» How to complete this task:
Please give again, exactly and in full, each line from the one holding "Expand the Drill marks dropdown" to the end of the listing.

----- Records for processing

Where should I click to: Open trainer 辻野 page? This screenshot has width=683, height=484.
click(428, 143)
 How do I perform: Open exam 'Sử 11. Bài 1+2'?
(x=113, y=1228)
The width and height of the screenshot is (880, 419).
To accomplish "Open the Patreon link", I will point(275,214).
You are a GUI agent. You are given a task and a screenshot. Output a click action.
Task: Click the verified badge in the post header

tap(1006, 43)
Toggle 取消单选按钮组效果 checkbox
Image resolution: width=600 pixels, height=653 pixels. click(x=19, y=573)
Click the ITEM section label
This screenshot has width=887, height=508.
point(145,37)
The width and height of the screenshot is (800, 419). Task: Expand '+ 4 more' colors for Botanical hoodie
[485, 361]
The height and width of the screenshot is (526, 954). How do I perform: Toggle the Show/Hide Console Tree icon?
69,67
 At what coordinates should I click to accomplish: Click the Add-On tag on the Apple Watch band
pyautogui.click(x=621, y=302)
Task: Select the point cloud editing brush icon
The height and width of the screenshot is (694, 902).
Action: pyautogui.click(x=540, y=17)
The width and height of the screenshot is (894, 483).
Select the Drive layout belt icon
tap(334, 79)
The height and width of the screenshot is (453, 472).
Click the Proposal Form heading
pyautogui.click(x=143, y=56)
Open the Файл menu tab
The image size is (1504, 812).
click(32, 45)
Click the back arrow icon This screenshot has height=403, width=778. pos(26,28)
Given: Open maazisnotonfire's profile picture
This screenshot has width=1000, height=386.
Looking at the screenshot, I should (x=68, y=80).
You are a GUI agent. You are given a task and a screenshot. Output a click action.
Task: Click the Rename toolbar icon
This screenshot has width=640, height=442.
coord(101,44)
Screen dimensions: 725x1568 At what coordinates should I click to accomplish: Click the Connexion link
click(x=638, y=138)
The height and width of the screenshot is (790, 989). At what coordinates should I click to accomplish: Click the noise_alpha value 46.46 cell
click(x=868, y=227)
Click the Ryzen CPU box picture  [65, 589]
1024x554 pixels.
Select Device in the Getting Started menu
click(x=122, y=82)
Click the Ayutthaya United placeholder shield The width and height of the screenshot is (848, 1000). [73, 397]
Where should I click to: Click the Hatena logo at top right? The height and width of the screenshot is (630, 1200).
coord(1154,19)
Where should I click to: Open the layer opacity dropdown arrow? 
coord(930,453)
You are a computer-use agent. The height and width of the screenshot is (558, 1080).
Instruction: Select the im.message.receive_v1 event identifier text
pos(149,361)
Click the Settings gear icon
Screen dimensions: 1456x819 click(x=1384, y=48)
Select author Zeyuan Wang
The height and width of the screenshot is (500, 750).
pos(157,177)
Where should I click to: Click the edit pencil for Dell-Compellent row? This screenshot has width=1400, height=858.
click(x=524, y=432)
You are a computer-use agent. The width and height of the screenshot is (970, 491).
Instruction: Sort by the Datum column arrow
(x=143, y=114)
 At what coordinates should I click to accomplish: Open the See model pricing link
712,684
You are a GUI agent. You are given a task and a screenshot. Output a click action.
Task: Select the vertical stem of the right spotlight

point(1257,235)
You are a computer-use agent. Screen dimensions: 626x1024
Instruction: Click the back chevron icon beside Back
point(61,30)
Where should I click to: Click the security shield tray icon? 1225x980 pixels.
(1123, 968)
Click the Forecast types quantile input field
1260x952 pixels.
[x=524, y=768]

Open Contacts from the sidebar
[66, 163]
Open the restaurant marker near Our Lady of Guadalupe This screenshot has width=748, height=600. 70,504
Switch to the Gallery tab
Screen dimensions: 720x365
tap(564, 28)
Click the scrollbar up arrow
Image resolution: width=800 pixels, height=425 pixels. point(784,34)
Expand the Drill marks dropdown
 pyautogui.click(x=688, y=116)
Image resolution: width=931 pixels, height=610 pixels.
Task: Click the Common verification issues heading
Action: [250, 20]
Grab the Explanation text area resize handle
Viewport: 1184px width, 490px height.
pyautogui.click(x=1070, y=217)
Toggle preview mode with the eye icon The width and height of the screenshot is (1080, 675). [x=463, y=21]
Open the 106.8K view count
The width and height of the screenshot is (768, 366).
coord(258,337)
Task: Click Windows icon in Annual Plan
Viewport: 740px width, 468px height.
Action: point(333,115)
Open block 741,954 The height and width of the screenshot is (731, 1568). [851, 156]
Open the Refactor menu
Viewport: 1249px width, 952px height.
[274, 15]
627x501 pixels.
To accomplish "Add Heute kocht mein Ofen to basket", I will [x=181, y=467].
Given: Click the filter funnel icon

----------

» Task result:
Expand the Drill marks dropdown
 pyautogui.click(x=688, y=116)
Image resolution: width=931 pixels, height=610 pixels.
Task: Click the Common verification issues heading
Action: [250, 20]
Grab the Explanation text area resize handle
Viewport: 1184px width, 490px height.
pyautogui.click(x=1070, y=217)
Toggle preview mode with the eye icon The width and height of the screenshot is (1080, 675). [x=463, y=21]
Open the 106.8K view count
The width and height of the screenshot is (768, 366).
coord(258,337)
Task: Click Windows icon in Annual Plan
Viewport: 740px width, 468px height.
Action: point(333,115)
Open block 741,954 The height and width of the screenshot is (731, 1568). [851, 156]
Open the Refactor menu
Viewport: 1249px width, 952px height.
[274, 15]
627x501 pixels.
To accomplish "Add Heute kocht mein Ofen to basket", I will [x=181, y=467].
Given: Click the filter funnel icon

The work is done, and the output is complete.